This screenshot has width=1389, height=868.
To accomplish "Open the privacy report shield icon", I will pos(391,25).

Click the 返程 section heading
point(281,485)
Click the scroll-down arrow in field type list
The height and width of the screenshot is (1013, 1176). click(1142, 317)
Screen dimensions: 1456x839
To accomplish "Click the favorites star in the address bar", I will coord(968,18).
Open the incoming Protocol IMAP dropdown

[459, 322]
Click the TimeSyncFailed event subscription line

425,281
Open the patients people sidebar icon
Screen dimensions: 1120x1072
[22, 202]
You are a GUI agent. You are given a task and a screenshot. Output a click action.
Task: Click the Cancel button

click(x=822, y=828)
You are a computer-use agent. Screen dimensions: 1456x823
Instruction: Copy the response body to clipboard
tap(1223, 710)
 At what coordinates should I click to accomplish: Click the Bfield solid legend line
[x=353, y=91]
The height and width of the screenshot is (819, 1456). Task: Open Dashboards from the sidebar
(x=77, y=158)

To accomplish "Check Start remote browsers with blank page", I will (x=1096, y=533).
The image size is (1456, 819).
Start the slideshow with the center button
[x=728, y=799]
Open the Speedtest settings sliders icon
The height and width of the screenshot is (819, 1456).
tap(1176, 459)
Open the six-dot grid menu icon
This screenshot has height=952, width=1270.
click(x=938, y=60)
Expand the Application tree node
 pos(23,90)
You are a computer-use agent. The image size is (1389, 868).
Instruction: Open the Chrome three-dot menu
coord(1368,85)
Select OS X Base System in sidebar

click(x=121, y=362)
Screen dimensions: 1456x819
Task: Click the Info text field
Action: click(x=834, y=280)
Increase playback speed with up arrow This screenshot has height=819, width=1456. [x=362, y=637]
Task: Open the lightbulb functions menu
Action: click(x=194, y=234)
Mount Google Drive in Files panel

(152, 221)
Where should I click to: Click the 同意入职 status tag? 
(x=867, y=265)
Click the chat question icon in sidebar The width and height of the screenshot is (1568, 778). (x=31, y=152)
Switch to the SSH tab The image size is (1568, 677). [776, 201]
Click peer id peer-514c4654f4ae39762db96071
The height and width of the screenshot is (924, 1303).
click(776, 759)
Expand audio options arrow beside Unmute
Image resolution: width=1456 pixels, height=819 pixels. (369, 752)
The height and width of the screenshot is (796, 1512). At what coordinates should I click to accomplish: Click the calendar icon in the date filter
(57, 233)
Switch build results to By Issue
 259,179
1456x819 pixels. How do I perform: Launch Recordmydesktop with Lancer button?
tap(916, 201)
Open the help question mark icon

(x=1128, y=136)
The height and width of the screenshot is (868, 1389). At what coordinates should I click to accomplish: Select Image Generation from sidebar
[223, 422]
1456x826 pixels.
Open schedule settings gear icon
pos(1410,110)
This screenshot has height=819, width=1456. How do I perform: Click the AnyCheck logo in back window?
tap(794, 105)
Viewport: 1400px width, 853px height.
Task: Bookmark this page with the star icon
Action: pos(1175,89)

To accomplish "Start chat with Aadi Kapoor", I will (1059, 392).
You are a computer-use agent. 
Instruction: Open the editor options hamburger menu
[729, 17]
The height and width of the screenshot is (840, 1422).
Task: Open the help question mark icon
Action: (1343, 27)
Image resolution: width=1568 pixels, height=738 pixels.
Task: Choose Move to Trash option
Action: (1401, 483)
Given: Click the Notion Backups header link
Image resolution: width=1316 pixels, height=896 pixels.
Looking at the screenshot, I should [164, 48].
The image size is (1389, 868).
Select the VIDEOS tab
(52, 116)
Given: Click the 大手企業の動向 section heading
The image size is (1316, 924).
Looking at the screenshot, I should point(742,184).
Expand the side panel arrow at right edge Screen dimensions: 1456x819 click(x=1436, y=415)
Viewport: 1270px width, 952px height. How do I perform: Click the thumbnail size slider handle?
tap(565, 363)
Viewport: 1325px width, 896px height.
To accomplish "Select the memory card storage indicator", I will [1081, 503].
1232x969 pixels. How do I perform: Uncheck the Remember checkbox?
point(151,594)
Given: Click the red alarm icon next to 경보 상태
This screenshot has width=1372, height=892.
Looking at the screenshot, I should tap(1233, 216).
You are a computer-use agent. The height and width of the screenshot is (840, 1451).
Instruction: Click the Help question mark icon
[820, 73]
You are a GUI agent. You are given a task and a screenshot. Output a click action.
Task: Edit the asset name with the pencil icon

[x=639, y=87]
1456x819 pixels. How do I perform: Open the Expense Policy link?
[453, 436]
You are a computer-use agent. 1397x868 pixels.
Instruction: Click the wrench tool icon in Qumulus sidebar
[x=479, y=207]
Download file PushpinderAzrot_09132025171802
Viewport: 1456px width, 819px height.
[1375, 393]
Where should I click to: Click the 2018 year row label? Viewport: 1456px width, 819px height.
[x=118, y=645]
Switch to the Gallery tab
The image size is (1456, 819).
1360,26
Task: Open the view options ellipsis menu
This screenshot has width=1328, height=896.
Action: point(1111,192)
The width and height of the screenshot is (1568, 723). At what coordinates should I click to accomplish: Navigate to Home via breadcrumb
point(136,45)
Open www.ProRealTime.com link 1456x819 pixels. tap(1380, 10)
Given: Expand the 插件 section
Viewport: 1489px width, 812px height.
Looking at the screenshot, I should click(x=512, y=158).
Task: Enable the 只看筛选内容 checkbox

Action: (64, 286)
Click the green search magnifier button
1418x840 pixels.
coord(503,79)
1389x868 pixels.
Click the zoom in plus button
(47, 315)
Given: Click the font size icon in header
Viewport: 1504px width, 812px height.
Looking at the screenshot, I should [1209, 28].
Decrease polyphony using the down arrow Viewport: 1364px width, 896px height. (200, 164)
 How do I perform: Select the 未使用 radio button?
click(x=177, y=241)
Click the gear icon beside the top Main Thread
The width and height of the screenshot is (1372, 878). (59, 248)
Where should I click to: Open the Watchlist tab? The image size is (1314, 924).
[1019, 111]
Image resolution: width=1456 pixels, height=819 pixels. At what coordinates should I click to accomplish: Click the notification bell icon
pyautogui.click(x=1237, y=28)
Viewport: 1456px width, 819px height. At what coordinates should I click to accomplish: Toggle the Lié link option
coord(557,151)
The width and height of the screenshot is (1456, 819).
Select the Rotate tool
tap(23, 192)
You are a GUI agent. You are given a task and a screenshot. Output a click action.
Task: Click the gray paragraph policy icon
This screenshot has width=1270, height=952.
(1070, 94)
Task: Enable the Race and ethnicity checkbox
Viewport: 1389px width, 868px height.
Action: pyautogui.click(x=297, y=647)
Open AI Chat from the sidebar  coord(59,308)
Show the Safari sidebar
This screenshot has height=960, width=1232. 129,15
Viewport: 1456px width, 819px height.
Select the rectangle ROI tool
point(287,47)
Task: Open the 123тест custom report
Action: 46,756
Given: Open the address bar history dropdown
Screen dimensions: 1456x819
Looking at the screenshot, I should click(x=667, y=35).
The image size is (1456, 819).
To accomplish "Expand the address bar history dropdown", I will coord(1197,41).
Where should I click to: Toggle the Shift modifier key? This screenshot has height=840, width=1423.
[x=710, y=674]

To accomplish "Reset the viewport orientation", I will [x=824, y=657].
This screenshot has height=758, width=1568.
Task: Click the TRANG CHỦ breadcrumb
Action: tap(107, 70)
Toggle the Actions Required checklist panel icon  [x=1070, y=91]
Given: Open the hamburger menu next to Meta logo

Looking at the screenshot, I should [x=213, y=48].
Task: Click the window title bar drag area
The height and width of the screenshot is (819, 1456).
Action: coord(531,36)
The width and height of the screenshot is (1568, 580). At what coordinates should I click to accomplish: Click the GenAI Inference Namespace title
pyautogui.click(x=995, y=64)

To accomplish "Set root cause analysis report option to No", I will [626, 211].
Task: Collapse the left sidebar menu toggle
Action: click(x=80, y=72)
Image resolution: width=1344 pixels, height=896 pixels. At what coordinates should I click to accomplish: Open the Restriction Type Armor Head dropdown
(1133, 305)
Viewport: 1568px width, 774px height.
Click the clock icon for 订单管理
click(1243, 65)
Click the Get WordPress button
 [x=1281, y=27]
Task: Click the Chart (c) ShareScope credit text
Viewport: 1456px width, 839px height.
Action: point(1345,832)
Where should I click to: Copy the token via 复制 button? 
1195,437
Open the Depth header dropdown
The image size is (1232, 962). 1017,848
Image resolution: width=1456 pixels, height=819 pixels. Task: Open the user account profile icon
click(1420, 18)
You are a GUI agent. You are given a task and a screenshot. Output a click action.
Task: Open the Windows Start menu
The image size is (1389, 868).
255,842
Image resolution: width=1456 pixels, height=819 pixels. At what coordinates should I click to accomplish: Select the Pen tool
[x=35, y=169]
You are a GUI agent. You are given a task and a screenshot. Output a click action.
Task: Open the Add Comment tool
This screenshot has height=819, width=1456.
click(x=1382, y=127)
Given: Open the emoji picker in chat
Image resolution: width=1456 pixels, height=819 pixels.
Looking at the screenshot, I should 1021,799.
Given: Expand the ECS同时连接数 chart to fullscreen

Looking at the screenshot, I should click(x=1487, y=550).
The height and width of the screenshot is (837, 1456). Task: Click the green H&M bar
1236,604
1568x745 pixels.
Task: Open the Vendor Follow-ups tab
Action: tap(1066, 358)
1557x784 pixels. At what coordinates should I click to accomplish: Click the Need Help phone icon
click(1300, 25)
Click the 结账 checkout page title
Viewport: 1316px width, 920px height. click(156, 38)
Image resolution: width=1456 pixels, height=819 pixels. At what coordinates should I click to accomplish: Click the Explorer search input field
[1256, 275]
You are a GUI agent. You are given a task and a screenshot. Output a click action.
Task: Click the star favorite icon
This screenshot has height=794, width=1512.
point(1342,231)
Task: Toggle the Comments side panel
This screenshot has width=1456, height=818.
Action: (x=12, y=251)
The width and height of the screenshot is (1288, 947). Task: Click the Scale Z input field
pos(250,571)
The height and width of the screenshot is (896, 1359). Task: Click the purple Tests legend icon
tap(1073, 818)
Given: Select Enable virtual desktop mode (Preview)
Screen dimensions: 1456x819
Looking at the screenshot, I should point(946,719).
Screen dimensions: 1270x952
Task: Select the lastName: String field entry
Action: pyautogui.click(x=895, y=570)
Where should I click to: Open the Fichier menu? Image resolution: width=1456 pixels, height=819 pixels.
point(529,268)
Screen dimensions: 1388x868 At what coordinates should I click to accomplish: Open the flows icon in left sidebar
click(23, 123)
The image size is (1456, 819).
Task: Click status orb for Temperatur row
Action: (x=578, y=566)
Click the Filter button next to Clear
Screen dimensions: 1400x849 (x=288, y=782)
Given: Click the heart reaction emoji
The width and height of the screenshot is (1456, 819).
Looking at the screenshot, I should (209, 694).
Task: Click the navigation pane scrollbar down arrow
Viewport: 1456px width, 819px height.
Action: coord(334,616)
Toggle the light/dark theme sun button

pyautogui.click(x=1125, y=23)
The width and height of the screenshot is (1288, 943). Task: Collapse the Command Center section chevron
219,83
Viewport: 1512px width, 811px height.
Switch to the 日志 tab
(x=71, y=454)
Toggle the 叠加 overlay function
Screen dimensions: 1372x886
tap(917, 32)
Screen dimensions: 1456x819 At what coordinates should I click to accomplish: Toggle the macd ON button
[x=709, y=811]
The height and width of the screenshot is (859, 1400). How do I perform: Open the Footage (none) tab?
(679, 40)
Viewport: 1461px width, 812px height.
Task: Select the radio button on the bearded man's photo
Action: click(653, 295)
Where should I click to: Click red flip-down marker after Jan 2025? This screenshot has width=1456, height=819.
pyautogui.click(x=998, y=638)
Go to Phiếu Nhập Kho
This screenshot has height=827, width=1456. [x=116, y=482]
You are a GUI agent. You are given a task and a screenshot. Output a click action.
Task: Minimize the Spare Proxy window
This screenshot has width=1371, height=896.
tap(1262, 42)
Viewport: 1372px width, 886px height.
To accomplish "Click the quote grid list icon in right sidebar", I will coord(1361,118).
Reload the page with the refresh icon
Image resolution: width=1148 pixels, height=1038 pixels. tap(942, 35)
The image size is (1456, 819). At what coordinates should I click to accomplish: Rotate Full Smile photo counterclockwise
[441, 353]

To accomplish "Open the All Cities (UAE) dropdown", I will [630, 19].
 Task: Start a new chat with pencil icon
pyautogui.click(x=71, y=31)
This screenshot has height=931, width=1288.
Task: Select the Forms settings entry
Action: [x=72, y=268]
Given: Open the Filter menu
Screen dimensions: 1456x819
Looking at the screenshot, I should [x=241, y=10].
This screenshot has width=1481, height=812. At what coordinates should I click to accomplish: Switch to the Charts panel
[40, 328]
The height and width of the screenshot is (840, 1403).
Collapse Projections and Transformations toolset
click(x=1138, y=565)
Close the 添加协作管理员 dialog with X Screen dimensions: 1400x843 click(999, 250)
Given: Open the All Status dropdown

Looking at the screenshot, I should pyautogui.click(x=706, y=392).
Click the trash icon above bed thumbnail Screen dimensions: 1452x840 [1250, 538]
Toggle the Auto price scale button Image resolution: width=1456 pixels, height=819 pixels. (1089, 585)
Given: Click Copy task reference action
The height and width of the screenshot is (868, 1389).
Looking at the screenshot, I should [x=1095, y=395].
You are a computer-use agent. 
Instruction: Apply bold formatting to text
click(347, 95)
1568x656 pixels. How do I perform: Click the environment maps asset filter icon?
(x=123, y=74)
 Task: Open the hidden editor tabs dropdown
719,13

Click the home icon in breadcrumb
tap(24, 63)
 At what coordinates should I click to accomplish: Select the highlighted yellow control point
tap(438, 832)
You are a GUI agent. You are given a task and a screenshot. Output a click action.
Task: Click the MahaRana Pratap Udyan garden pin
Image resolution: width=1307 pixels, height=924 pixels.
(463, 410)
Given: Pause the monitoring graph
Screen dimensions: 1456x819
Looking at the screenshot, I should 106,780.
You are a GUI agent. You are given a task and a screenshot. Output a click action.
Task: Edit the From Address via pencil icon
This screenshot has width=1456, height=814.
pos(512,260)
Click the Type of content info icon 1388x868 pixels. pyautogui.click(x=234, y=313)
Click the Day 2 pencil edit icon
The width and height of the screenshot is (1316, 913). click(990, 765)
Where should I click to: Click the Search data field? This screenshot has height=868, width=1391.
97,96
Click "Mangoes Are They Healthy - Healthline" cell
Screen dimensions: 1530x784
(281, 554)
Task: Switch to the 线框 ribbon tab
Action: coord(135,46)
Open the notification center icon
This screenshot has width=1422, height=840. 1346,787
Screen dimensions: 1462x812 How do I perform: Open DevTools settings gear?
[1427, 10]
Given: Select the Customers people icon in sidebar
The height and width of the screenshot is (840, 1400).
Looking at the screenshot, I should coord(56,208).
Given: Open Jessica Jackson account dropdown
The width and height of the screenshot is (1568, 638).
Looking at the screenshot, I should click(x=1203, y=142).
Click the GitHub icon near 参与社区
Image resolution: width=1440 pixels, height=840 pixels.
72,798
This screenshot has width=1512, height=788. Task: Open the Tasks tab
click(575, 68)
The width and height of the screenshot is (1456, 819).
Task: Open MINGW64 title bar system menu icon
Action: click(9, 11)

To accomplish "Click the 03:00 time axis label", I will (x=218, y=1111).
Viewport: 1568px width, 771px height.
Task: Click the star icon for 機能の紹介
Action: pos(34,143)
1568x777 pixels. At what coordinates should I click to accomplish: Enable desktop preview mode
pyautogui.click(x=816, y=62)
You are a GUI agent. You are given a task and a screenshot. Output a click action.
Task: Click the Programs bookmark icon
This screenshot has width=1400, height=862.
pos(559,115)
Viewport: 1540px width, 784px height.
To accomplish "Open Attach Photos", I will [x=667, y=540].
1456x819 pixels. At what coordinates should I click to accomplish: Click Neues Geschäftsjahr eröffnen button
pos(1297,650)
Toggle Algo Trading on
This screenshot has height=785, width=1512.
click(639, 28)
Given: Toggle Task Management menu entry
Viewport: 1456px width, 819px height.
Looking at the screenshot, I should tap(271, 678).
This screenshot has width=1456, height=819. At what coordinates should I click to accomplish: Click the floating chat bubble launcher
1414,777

- - - - -

**Exercise details**.
Once the line with "Select OS X Base System in sidebar" is found in the records above, print exactly that line and every line after it through the line with "Click the chat".

**Task result**.
Select OS X Base System in sidebar

click(x=121, y=362)
Screen dimensions: 1456x819
Task: Click the Info text field
Action: click(x=834, y=280)
Increase playback speed with up arrow This screenshot has height=819, width=1456. [x=362, y=637]
Task: Open the lightbulb functions menu
Action: click(x=194, y=234)
Mount Google Drive in Files panel

(152, 221)
Where should I click to: Click the 同意入职 status tag? 
(x=867, y=265)
Click the chat question icon in sidebar The width and height of the screenshot is (1568, 778). (x=31, y=152)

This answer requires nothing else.